Anziani, donne, minoranze etniche e pazienti con diabete mellito e ipertensione arteriosa sono più vulnerabili, ma il fatto è che “spesso la malattia renale cronica è asintomatica e rimane misconosciuta anche per anni. Per la diagnosi è necessario sottoporsi a un prelievo ematico, al fine di determinare la velocità di filtrazione glomerulare, e ad un esame delle urine, per valutare la presenza di albuminuria o proteinuria”, ricorda Noce.

Rene, cuore e cervello

Uno studio ha dimostrato che un paziente con malattia renale cronica terminale, tra 25-35 anni, presenta un rischio di mortalità cardiovascolare aumentato rispetto ad un ultraottantacinquenne senza questa patologia. “E un altro studio ha dimostrato che i pazienti con malattia renale cronica, sia di stadio lieve che avanzato, presentano un rischio più elevato di sviluppare disordini cognitivi e demenza”, segnala Noce. “È stato dimostrato infatti che l’accumulo di sostanze tossiche, dovuto alla loro ridotta escrezione da parte dei reni, induce un danno neuronale diretto”.

È stato descritto un asse rene-cervello il cui legame è supportato dallo stato infiammatorio sistemico che caratterizza i pazienti con questa patologia.
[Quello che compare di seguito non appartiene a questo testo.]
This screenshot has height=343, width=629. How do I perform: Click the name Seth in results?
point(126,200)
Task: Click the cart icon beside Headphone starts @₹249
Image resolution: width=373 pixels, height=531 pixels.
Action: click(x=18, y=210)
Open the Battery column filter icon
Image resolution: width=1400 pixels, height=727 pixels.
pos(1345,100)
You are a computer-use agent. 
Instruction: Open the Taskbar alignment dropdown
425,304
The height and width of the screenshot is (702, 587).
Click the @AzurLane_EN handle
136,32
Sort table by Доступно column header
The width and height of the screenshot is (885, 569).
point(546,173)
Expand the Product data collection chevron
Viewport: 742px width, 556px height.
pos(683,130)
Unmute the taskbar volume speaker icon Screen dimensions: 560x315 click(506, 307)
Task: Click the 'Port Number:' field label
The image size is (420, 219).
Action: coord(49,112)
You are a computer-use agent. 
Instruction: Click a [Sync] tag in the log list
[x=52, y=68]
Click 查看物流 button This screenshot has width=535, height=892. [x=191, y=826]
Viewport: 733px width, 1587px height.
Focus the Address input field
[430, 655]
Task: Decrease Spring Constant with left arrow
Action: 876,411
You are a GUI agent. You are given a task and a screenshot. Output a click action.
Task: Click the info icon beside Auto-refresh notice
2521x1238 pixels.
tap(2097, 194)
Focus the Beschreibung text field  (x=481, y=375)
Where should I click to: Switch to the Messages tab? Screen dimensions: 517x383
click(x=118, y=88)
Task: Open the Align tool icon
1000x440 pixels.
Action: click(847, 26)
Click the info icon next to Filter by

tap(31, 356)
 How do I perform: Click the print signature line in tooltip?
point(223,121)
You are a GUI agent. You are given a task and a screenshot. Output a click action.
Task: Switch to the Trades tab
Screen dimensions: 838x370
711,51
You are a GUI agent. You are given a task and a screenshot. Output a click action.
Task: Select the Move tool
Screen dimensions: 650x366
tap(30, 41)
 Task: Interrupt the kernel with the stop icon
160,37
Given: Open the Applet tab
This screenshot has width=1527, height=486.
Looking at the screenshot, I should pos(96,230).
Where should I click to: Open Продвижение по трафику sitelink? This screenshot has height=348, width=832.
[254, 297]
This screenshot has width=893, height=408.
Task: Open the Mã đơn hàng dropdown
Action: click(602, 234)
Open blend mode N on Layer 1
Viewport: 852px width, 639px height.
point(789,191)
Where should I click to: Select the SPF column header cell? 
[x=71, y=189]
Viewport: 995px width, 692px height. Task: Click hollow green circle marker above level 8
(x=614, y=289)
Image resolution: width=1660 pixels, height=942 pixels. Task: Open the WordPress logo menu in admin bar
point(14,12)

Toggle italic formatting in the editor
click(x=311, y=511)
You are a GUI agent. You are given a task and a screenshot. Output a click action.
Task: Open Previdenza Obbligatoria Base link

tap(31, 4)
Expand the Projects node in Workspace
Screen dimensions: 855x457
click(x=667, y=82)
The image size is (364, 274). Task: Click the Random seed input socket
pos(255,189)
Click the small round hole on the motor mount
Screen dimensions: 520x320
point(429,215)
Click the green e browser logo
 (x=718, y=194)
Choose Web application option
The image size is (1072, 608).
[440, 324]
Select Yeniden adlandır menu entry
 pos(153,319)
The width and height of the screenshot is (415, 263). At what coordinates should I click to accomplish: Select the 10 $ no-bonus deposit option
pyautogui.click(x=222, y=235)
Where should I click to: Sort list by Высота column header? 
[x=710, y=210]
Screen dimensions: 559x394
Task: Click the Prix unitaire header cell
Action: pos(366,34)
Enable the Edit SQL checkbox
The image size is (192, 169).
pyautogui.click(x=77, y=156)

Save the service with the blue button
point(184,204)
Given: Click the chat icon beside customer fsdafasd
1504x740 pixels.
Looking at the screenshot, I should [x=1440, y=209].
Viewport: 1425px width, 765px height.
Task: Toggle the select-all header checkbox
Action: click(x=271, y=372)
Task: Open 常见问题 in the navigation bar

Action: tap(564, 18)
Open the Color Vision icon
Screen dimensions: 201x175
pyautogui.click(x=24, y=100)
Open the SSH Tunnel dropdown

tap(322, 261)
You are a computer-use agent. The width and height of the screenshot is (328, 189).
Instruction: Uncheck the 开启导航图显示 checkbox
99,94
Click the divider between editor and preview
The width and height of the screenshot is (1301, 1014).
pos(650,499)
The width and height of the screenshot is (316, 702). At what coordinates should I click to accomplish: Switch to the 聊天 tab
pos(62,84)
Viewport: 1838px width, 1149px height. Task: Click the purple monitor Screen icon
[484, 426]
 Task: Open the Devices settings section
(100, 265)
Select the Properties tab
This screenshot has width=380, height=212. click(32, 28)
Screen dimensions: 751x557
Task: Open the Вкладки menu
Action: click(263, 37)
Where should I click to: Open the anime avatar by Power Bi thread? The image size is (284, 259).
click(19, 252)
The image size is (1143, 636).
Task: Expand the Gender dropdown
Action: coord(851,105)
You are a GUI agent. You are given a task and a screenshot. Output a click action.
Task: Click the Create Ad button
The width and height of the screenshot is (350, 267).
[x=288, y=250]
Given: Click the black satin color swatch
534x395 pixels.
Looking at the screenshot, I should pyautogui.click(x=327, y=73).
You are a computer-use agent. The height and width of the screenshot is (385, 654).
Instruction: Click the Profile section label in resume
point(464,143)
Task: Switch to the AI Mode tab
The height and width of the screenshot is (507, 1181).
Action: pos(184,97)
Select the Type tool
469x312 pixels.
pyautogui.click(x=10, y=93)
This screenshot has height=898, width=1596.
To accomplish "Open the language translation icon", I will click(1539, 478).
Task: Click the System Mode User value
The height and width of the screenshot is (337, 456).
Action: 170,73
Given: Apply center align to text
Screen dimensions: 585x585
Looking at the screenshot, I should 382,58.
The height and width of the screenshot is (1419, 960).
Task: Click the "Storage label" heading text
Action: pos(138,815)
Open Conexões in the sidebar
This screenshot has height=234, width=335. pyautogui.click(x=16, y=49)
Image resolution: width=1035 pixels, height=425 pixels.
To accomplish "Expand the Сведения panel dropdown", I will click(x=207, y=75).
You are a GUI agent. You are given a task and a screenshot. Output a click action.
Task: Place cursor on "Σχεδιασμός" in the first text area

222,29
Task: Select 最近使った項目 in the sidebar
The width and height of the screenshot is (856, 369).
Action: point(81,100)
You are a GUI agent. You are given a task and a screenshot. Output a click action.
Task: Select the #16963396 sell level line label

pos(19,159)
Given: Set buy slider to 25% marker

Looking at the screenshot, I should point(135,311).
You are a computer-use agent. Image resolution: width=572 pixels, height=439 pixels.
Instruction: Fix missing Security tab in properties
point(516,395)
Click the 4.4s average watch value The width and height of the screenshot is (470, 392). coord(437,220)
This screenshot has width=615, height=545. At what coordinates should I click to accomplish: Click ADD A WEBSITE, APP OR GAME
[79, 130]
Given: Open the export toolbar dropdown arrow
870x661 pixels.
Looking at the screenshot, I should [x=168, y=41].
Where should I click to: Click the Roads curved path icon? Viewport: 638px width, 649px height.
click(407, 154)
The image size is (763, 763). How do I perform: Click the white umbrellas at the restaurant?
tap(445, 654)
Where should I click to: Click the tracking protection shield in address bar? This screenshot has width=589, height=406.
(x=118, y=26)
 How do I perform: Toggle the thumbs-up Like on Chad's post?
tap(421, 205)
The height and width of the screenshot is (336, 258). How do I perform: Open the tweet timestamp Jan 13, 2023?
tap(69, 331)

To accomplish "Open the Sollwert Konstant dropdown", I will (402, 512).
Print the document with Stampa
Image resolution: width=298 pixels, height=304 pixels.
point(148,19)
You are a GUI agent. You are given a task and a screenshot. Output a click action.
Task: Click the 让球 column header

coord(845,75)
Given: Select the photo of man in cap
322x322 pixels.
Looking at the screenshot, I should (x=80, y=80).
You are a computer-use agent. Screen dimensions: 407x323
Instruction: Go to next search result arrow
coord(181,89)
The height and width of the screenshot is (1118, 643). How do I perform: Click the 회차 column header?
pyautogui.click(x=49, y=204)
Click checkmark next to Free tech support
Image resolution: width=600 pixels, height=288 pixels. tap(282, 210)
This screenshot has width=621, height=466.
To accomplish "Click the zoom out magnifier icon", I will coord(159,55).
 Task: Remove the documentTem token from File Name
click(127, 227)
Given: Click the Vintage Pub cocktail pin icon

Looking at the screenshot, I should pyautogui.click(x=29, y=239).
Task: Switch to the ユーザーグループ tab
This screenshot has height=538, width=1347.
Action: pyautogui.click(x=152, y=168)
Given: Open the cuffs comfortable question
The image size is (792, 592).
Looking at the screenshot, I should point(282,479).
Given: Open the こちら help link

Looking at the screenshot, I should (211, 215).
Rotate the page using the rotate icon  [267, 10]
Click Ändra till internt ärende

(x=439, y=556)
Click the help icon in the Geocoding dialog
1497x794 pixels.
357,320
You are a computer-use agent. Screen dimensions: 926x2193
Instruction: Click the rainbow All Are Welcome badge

In questi soggetti, infatti, si osserva una aumentata produzione di sostanze infiammatorie, citochine e Ros (specie reattive dell’ossigeno), che causano il fenomeno della neuroinfiammazione.

Dove va la ricerca

Ecco perché ci si sta concentrando “sull’utilizzo di molecole efficaci e sicure che abbiano come target questi elementi cellulari del sistema immunitario, nel contesto della neuroinfiammazione cronica di basso grado. Da tempo – continua Noce – sono state identificate sostanze in grado di regolare i mastociti e la microglia. La Pea (palmitoiletanolamide) è un lipide naturale, presente in numerose fonti alimentari (dalla soia al tuorlo d’uovo), ma è anche un componente dei sistemi finalizzati al mantenimento dell’omeostasi del nostro organismo. Gli effetti di Pea ultra-micronizzata nel contrastare gli stati neuro-infiammatori persistenti sono stati dimostrati in numerosi studi sull’uomo”.